Filter the data for "marker" and copy matching lines.

[RAW DATA — start]

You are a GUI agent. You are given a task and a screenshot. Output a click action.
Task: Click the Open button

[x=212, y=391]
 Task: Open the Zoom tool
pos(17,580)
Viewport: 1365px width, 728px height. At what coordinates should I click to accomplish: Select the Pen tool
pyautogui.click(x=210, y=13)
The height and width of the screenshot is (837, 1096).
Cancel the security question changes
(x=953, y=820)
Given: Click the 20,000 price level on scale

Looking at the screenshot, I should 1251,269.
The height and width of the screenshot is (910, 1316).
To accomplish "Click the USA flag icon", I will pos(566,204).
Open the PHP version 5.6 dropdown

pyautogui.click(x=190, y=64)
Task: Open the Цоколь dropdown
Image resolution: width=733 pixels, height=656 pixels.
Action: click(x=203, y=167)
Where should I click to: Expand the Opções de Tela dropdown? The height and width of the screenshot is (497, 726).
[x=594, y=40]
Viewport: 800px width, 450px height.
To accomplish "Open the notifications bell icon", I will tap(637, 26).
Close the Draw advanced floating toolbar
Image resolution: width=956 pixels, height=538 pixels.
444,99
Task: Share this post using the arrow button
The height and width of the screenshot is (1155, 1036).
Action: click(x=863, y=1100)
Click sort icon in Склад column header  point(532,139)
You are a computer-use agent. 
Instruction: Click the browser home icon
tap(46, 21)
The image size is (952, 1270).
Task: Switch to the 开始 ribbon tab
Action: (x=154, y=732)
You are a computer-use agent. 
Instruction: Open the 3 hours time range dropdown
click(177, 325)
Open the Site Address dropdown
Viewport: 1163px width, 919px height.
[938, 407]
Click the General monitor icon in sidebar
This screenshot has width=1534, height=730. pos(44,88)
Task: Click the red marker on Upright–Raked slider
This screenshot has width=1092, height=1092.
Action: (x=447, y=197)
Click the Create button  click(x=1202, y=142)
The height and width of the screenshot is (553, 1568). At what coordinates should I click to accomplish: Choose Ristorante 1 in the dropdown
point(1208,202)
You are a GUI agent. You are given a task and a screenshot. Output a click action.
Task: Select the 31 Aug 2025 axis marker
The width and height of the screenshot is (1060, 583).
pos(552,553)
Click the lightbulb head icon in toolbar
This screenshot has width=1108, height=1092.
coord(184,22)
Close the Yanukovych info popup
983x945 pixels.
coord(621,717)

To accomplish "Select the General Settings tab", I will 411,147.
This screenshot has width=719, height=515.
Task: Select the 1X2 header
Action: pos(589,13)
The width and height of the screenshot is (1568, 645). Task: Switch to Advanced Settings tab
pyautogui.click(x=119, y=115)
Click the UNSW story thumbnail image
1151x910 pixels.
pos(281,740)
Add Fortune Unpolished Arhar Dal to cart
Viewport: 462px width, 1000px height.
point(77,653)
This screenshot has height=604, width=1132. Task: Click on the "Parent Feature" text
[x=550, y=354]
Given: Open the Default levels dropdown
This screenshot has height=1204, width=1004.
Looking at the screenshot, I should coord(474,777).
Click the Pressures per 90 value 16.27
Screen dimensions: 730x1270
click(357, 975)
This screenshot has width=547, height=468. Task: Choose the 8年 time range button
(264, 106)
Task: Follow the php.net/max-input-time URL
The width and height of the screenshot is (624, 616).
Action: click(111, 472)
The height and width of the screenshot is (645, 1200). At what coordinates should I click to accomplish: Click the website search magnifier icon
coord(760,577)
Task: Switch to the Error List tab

[RAW DATA — finish]

TASK OUTPUT:
Task: Click the red marker on Upright–Raked slider
Task: Select the 31 Aug 2025 axis marker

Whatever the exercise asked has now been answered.